_Directions for this task_. Look through the data below for the line with "This screenshot has height=342, width=1257.", and transcribe it exactly together with each line after it up to and including the line with "753x418 pixels.". Give nothing else.

_Records shown_.
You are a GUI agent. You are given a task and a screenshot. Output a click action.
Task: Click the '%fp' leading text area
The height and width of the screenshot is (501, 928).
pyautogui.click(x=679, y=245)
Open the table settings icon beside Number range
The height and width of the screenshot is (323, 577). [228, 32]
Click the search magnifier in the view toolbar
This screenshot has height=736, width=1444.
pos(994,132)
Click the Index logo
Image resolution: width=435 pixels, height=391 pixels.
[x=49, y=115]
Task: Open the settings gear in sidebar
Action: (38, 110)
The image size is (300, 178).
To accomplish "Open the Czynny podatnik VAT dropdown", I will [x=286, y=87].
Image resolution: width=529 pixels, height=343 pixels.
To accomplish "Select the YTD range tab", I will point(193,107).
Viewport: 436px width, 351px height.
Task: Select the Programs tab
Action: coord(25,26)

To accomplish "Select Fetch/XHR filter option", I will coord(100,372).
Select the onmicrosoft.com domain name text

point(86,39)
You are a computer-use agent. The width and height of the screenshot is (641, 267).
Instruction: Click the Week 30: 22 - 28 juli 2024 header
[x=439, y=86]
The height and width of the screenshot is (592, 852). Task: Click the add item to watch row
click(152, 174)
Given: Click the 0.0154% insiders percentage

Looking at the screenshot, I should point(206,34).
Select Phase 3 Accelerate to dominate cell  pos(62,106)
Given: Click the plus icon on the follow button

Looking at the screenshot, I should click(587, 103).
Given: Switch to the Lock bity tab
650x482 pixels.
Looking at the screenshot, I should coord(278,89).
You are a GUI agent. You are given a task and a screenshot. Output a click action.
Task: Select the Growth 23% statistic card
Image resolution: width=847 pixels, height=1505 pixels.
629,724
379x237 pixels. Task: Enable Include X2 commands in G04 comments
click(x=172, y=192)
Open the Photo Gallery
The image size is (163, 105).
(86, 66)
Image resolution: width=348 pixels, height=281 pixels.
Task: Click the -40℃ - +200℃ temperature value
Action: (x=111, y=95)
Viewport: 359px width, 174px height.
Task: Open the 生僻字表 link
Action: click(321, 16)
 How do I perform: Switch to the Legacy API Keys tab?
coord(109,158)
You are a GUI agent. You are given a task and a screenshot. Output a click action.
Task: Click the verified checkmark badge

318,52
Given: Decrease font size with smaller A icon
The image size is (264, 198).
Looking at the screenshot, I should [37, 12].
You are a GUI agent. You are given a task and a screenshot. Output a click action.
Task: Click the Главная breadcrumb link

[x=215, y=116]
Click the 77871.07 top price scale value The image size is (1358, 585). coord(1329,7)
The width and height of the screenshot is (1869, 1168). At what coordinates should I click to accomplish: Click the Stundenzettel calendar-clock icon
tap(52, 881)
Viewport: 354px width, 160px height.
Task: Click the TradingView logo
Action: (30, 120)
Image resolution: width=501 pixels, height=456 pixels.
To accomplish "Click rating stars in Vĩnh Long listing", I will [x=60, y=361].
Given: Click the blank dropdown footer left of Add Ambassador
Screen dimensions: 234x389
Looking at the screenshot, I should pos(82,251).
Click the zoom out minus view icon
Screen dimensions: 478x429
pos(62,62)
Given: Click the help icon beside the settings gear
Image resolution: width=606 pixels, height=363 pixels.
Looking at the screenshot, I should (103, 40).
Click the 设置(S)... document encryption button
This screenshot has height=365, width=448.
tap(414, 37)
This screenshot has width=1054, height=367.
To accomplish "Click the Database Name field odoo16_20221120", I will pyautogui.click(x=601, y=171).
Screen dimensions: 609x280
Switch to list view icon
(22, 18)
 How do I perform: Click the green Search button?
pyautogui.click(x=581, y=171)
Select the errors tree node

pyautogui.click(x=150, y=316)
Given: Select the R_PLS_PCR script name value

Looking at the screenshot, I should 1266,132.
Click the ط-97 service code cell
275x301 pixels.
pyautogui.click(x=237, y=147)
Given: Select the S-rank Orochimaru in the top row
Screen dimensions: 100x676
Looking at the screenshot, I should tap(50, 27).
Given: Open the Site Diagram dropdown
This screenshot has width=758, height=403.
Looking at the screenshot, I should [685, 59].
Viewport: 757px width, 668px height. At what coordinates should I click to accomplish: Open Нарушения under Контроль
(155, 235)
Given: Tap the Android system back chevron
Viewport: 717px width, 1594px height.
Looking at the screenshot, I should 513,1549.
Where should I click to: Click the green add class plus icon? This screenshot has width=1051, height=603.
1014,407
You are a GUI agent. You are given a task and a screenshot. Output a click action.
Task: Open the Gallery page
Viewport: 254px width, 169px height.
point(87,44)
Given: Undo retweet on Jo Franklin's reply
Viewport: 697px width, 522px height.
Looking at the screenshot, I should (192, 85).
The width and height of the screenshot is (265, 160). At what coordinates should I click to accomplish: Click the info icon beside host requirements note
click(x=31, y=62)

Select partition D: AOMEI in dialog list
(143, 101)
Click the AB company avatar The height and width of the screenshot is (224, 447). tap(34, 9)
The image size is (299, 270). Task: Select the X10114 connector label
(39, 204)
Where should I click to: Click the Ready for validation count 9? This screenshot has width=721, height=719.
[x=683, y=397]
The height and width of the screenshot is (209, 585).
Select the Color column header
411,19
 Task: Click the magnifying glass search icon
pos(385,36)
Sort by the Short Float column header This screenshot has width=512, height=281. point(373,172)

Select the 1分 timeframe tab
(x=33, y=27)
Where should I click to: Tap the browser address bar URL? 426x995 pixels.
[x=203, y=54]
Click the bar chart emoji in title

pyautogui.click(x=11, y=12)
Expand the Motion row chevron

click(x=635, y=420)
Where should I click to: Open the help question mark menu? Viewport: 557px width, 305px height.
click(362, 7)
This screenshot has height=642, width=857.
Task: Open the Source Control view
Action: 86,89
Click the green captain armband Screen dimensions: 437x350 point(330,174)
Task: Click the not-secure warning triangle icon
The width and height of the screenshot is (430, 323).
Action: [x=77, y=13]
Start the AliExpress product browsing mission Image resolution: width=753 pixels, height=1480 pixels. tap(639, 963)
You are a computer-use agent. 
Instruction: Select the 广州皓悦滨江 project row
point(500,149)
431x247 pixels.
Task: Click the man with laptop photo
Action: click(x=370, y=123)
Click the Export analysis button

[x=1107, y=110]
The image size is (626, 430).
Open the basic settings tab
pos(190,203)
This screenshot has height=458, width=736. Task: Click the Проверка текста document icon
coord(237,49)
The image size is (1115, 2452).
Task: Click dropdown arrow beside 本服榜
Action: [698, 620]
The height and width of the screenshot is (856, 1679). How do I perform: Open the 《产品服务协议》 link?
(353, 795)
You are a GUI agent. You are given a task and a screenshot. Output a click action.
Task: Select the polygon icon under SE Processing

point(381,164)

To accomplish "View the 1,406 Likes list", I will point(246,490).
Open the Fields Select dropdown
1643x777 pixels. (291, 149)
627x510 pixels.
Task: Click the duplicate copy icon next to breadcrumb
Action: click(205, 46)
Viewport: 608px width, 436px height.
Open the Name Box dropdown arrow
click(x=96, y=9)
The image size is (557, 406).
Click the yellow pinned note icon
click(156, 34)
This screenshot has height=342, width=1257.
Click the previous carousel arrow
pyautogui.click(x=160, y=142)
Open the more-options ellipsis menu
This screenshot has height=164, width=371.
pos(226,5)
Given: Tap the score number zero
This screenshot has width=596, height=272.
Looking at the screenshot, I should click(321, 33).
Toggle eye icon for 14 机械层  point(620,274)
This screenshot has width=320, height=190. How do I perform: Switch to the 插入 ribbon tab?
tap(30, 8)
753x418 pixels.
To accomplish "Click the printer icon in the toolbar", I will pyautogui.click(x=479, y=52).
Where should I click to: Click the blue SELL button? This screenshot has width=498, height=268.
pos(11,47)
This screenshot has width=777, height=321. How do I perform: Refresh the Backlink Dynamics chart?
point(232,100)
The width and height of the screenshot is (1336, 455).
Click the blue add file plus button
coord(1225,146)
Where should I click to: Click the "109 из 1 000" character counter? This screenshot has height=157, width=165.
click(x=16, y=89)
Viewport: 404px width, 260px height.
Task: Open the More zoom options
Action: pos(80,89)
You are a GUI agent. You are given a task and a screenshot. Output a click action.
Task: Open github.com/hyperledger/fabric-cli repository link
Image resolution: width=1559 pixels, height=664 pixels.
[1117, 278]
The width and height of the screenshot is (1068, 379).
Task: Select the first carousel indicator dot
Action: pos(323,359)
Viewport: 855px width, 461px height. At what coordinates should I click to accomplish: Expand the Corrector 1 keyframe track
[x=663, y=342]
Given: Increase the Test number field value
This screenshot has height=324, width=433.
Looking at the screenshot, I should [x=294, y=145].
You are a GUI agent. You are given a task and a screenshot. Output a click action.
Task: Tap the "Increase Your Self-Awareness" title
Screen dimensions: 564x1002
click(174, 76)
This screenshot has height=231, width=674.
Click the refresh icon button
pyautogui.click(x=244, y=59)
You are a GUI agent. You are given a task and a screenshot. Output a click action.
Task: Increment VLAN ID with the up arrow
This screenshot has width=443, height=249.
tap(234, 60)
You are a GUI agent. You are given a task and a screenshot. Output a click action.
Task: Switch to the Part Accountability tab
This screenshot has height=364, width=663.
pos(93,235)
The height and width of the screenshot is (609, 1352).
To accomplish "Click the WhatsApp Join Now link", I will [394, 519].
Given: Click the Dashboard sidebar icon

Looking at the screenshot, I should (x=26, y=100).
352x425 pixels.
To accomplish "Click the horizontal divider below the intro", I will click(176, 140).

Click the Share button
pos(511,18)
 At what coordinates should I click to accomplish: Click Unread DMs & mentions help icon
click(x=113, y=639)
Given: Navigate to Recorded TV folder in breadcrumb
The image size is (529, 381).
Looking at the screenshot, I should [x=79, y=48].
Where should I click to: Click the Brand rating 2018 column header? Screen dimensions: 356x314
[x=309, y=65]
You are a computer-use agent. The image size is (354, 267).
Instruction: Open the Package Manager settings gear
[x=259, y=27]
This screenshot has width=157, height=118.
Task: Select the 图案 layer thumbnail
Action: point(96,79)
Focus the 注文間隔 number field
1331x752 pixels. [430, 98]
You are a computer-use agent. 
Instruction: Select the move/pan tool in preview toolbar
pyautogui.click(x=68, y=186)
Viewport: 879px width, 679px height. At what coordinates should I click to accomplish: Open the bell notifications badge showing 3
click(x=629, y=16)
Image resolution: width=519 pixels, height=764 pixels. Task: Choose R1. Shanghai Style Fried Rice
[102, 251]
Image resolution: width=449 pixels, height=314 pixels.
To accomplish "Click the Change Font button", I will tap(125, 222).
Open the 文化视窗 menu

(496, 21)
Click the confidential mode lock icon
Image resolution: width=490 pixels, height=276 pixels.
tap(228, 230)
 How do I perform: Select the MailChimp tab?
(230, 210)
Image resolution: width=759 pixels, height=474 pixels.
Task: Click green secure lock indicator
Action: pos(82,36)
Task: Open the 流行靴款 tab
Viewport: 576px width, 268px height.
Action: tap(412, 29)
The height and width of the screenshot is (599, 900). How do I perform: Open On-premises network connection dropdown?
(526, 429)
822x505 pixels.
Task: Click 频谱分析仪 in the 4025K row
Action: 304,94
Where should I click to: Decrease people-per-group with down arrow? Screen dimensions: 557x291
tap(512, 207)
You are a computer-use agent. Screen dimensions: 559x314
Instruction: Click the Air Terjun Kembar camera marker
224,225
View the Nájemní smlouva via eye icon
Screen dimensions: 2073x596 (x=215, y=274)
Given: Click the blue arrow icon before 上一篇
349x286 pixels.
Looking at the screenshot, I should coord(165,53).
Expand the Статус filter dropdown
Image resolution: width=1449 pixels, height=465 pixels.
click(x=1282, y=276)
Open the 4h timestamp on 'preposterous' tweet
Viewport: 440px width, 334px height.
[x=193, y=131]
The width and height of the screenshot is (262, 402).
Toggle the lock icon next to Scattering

_Solution below_.
This screenshot has height=342, width=1257.
Click the previous carousel arrow
pyautogui.click(x=160, y=142)
Open the more-options ellipsis menu
This screenshot has height=164, width=371.
pos(226,5)
Given: Tap the score number zero
This screenshot has width=596, height=272.
Looking at the screenshot, I should click(321, 33).
Toggle eye icon for 14 机械层  point(620,274)
This screenshot has width=320, height=190. How do I perform: Switch to the 插入 ribbon tab?
tap(30, 8)
753x418 pixels.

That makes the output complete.